Fundamental features and research progress of Bi₂Te₃-based TE materials (a–c) showing the crystal structure, band structure and calculated power factor of Bi₂Te₃, respectively. (d) Comparison of ZTs of commercial n-type Bi₂Te₃-based ZM ingots and reprocessed bulks by BM + SPS. (e) Strategy for obtaining high-performance n-type Bi₂Te₃-based materials.

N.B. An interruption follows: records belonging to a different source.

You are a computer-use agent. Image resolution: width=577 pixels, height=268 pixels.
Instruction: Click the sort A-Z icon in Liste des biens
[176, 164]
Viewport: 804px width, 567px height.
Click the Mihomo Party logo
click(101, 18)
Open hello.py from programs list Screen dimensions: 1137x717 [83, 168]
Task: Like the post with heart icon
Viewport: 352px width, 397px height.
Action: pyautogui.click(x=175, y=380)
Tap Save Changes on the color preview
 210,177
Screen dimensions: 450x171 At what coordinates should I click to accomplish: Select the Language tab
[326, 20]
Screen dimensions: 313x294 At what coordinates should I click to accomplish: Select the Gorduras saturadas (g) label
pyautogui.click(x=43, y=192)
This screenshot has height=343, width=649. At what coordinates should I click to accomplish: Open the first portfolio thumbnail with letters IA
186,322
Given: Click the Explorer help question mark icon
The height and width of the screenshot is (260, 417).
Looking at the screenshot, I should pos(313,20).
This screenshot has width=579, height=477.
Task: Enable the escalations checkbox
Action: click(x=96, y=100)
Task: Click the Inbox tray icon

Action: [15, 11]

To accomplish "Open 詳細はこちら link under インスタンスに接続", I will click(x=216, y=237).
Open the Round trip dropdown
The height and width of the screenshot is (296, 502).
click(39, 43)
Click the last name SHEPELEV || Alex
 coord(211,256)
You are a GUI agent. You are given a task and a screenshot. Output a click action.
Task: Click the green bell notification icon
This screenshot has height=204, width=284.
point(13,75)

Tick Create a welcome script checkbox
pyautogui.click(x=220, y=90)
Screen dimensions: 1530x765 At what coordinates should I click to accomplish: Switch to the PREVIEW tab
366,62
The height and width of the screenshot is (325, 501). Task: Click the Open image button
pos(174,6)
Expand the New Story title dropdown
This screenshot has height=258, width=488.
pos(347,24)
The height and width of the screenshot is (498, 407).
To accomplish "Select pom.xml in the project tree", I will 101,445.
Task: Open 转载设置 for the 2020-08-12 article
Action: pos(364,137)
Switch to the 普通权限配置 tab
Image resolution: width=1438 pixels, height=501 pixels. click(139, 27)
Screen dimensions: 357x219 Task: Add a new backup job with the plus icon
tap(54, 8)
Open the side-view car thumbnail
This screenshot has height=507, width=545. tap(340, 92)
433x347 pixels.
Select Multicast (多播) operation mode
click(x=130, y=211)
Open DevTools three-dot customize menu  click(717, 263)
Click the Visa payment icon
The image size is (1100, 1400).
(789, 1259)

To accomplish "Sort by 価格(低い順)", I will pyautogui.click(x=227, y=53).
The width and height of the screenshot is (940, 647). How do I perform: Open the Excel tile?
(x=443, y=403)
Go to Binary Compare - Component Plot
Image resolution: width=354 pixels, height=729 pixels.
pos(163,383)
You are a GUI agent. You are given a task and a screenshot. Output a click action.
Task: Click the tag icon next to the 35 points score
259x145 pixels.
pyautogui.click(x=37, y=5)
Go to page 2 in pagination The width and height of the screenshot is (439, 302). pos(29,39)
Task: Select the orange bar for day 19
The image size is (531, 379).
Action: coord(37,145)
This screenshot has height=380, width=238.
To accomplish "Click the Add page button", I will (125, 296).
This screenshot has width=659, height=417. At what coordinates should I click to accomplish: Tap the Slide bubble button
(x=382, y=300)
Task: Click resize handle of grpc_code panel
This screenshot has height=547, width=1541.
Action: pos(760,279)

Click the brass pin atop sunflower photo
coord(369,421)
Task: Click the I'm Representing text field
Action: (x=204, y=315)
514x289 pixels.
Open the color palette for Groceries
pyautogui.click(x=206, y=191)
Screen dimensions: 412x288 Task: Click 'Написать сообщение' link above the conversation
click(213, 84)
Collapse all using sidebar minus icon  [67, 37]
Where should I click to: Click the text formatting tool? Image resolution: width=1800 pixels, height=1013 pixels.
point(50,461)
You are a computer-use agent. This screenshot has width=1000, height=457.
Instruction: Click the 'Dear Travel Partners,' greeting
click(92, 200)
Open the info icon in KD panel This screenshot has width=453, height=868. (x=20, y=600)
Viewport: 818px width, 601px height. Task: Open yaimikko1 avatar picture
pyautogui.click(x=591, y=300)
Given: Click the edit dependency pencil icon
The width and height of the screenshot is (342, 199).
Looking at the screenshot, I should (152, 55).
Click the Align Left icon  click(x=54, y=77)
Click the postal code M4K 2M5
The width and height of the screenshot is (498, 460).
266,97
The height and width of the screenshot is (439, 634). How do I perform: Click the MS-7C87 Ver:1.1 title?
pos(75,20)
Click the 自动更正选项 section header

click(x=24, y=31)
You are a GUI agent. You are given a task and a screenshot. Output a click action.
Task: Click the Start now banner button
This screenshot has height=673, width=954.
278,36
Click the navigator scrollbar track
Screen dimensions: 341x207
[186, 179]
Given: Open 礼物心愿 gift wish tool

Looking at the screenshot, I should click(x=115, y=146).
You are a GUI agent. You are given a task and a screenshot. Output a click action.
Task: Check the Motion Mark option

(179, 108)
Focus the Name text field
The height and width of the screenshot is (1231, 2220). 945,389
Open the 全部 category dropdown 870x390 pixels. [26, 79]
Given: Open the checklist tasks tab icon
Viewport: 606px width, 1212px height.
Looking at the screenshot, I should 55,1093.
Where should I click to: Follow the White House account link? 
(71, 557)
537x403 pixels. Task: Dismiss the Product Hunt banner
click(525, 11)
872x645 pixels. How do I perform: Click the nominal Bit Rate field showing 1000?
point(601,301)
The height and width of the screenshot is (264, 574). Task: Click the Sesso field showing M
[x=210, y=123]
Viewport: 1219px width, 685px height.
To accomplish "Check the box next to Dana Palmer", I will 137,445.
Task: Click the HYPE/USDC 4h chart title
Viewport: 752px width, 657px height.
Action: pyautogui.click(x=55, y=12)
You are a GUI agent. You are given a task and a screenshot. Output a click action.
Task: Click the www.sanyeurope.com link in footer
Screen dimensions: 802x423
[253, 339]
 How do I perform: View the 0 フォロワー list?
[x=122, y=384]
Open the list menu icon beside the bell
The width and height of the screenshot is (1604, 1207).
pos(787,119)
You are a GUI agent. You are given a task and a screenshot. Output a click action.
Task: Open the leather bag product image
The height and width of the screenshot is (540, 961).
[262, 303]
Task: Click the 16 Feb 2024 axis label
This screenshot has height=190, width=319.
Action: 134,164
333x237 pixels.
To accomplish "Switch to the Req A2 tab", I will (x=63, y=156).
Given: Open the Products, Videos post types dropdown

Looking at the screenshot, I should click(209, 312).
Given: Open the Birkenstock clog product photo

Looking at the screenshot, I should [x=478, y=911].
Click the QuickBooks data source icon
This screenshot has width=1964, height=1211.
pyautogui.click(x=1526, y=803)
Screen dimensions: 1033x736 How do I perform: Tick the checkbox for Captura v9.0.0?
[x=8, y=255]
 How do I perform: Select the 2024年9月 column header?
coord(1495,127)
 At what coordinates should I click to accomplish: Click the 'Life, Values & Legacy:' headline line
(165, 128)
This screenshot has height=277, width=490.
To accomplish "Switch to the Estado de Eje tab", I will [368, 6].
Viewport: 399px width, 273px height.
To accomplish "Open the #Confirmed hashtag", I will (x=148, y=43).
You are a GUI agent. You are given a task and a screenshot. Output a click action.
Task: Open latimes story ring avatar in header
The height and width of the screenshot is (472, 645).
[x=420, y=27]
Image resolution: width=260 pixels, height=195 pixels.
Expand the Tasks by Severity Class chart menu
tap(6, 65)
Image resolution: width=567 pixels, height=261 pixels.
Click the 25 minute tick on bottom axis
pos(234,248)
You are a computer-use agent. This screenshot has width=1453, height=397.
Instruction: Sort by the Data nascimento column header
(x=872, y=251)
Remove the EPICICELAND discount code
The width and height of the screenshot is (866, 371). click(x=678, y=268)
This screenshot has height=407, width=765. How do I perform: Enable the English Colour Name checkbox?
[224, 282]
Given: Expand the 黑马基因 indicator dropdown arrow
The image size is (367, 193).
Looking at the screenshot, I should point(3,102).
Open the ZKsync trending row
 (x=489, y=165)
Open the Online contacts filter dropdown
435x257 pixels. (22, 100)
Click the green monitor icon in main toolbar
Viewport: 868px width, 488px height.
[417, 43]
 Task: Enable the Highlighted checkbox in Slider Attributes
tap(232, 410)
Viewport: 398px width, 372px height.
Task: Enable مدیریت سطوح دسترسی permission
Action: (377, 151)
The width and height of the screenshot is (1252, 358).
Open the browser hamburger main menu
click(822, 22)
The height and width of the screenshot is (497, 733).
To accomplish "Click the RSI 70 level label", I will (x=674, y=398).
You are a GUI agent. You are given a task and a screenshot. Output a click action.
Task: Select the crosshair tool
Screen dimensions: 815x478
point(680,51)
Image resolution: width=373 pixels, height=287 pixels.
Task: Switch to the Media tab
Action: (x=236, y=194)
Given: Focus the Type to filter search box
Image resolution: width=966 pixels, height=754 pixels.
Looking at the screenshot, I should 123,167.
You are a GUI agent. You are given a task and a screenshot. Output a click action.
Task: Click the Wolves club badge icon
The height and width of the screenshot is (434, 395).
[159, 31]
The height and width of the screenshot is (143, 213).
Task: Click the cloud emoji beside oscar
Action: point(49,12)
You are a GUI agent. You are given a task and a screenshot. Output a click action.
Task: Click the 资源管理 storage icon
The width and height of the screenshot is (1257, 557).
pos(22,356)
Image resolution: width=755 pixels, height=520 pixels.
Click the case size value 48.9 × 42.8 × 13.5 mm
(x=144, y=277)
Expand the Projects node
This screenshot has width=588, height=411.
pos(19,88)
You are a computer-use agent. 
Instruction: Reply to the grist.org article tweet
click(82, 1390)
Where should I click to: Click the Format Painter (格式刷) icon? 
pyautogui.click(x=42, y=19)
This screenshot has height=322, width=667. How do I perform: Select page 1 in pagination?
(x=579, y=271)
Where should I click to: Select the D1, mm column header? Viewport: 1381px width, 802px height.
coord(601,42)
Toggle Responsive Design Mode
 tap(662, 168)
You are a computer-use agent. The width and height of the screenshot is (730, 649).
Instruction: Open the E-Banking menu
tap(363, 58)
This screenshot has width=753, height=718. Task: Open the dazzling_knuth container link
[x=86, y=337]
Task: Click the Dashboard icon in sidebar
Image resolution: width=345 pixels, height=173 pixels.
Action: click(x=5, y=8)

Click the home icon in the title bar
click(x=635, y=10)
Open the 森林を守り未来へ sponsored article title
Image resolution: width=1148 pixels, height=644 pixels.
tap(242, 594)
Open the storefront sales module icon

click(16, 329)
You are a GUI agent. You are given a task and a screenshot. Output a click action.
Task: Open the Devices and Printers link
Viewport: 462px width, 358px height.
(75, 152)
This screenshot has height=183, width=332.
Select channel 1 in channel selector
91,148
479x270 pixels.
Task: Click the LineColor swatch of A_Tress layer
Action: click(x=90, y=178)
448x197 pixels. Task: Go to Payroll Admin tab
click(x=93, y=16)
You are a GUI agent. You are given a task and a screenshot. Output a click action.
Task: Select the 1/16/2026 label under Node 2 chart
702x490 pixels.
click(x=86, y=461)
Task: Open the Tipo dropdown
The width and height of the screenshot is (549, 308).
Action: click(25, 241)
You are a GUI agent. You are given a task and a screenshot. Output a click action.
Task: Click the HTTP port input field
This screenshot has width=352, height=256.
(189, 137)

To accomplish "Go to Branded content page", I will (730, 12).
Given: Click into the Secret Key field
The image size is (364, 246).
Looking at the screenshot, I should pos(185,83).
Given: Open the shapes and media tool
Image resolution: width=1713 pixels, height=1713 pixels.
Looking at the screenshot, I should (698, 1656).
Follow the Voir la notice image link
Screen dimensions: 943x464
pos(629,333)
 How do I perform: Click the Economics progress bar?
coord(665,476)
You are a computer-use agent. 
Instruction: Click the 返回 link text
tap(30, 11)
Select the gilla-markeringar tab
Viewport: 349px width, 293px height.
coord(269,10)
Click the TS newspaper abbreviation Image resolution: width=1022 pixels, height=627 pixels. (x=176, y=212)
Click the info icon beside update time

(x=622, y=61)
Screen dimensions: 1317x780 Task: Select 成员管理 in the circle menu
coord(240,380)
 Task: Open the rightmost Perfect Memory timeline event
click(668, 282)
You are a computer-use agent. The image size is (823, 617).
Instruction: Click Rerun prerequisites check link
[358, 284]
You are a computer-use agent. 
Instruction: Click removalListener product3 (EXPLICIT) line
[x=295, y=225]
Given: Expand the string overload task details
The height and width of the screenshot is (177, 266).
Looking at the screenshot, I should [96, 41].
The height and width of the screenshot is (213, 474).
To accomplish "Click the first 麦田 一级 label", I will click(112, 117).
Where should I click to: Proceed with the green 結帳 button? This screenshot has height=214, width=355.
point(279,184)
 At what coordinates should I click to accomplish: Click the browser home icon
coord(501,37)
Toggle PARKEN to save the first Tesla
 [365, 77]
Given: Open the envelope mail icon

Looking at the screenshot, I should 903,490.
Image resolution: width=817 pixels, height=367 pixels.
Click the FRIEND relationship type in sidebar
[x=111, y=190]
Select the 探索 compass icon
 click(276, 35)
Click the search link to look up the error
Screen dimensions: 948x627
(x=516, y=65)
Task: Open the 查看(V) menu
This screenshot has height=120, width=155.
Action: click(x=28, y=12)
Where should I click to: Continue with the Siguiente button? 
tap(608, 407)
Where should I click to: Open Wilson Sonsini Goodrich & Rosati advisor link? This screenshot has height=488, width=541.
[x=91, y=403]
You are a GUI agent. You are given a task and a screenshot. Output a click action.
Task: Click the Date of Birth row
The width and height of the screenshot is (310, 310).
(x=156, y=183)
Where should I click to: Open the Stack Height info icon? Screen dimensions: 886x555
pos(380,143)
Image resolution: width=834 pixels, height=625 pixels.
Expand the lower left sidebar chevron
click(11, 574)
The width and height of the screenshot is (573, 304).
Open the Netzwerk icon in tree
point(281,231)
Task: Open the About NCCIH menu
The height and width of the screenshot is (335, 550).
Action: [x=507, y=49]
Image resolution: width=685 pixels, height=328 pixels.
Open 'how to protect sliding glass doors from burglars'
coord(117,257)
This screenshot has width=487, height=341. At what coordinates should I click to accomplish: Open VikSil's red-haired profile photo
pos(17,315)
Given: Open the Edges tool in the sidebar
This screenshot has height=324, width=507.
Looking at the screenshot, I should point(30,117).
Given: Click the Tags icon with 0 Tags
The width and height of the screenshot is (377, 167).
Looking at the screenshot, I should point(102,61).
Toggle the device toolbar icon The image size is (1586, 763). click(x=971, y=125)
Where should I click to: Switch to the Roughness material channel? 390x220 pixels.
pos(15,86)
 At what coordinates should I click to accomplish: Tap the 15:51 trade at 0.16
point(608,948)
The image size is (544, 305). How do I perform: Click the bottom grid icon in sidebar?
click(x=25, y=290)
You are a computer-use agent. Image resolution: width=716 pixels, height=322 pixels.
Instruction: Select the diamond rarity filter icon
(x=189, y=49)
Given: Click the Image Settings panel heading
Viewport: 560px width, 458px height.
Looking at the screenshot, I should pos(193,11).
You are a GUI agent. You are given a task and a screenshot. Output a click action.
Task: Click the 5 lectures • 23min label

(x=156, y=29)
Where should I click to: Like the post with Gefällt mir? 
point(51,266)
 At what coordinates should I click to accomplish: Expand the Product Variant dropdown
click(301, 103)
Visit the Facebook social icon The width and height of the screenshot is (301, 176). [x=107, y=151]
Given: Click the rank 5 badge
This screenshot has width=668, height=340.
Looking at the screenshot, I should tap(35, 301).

Conventional Bi₂Te₃-based ingots fabricated by zone melting (ZM) display preferred crystallographic orientations, leading to strong anisotropic electrical properties. The nanostructures formed by advanced sintering or deformation processes improve the performance of p-type materials (Fig. 1). Sintered materials usually show a lower electrical conductivity because of randomly oriented refined grains, but they also show reduced thermal conductivity because of enhanced phonon scattering resulting from microstructure refinement. However, as shown in Fig. 2d, the ZT of n-type materials decreased over a wide range when ingots fabricated by ZM were reprocessed into polycrystalline sintered materials using ball-milling (BM) and spark plasma sintering (SPS), as a result of the disappearance of intrinsic anisotropy and the increased carrier concentration originating from the `the donor-like effect'. Detailed analysis can be found in the Supplementary data (Fig. S2).

A breakthrough in the performance enhancement of n-type Bi₂Te₃-based materials requires creation of ideal microstructures with enhanced thermal resistivity and electrical conductivity. Fabricating nanostructured polycrystalline bulk materials appears to be a common method for p-type Bi₂Te₃ materials; however, fabricating polycrystals seems less suitable for n-type materials. Pan and Li [14] fabricated highly textured n-type Bi₂(Te, Se)₃ alloys with a further optimized composition by a repeated SPS hot-deformation process, which produced excellent carrier transport channels along the in-plane direction. Other works have shown similar results [15]. As shown in Fig. 2e, combining texturing with nanostructuring provides a balance between TE and mechanical performance in n-type Bi₂Te₃-based materials. Low/mid-frequency phonons are most likely to be scattered by nanoscale defects, thus significantly reducing the lattice thermal conductivity.

High efficiency TE devices are needed to meet the increasing demand for electronic cooling applications, which is driving current research activities devoted to performance enhancement for the n-type materials. Creating textured microstructure in favor of carrier transport, together with optimized nanostructure strengthening phonon scattering, could be an effective strategy. Additionally, the n-type base composition could be further tuned to raise the ZT values around room temperature, not by increasing the peak temperature.

FUNDING

This work was supported by the Basic Science Center Project of the National Natural Science Foundation of China (51788104) and the National Key R&D Program of China (2018YFB0703603).

Conflict of interest statement. None declared.